Question

Factor each of the following expressions as completely as possible. If an expression is not factorable, say so.\n$$w^{2}-4 w$$

Answer

**step1 Identify the Greatest Common Factor**

Observe the given expression, $$w^2 - 4w$$. Both terms, $$w^2$$ and $$-4w$$, share a common variable factor. Identify the highest power of this common variable that divides both terms.

$$w$$

**step2 Factor out the Greatest Common Factor**

Divide each term in the expression by the greatest common factor found in the previous step.

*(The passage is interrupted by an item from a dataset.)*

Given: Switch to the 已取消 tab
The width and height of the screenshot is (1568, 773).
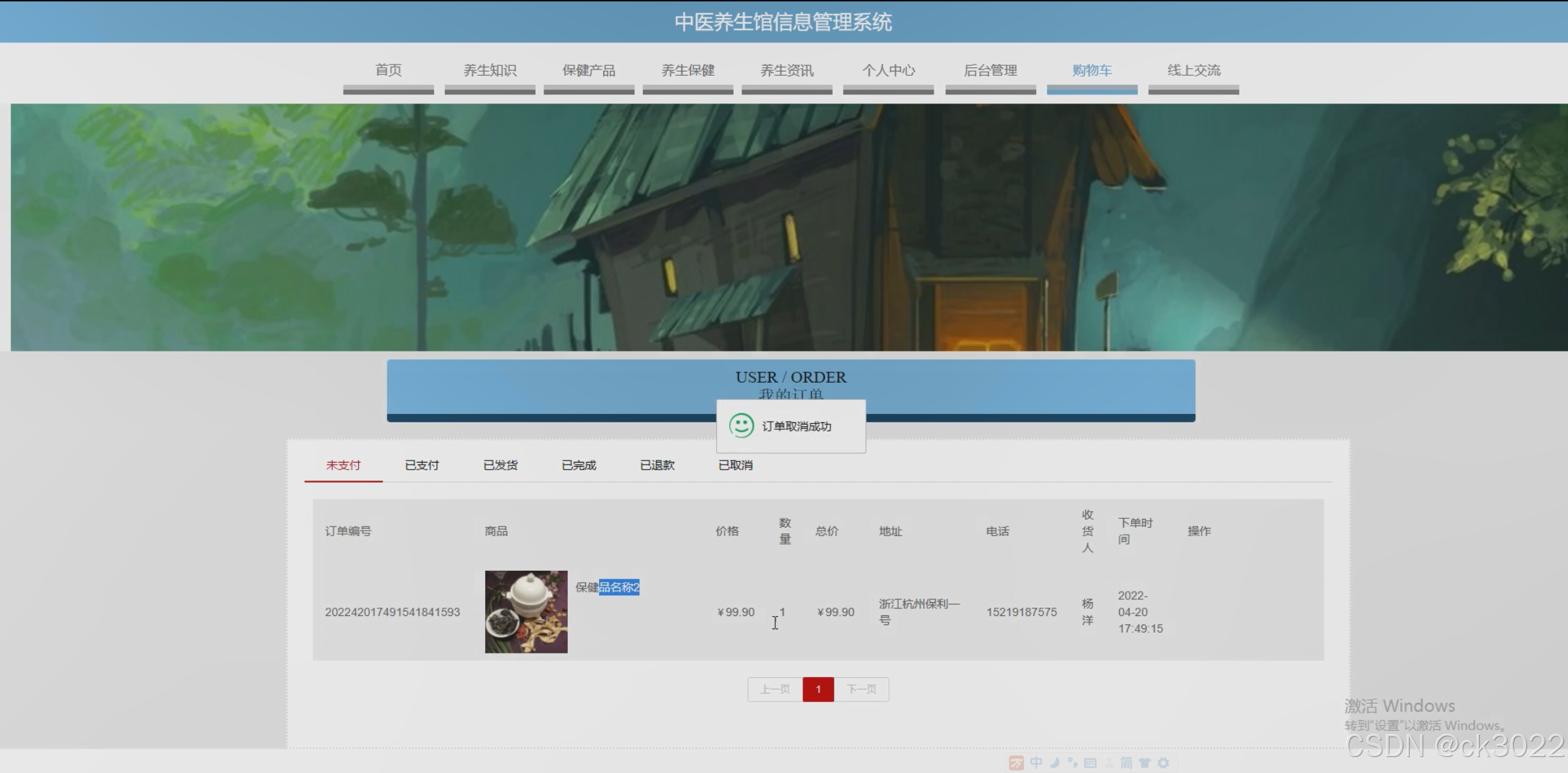Looking at the screenshot, I should pyautogui.click(x=736, y=465).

Write the common factor outside the parenthesis and the results of the division inside the parenthesis.

$$w^2 - 4w = w \times w - 4 \times w = w(w - 4)$$

Alternative answer

Answer: $w(w-4)$ Explain
This is a question about factoring expressions by finding the greatest common factor (GCF) . The solving step is:

First, I looked at both parts of the expression: $w^2$ and $-4w$.
I saw that both parts had 'w' in them.
$w^2$ means $w \times w$.
$-4w$ means $-4 \times w$.
Since 'w' is common in both, I can "pull it out" to the front.
When I take 'w' out of $w^2$, I'm left with just 'w'.
When I take 'w' out of $-4w$, I'm left with $-4$.
So, I put the 'w' outside the parentheses and what's left inside: $w(w - 4)$.

Alternative answer

Answer: $w(w-4)$

Explain
This is a question about factoring expressions by finding common factors . The solving step is:

First, I look at the expression: $w^2 - 4w$.
I need to find what's the same in both parts of the expression.
The first part is $w^2$, which means $w \times w$.
The second part is $-4w$, which means $-4 \times w$.
I see that both parts have a 'w' in them! That's our common factor.
So, I can "pull out" the 'w'.
If I take 'w' out of $w^2$, I'm left with just 'w'.
If I take 'w' out of $-4w$, I'm left with $-4$.
So, putting it together, it looks like $w(w - 4)$.
It's like distributing, but backwards!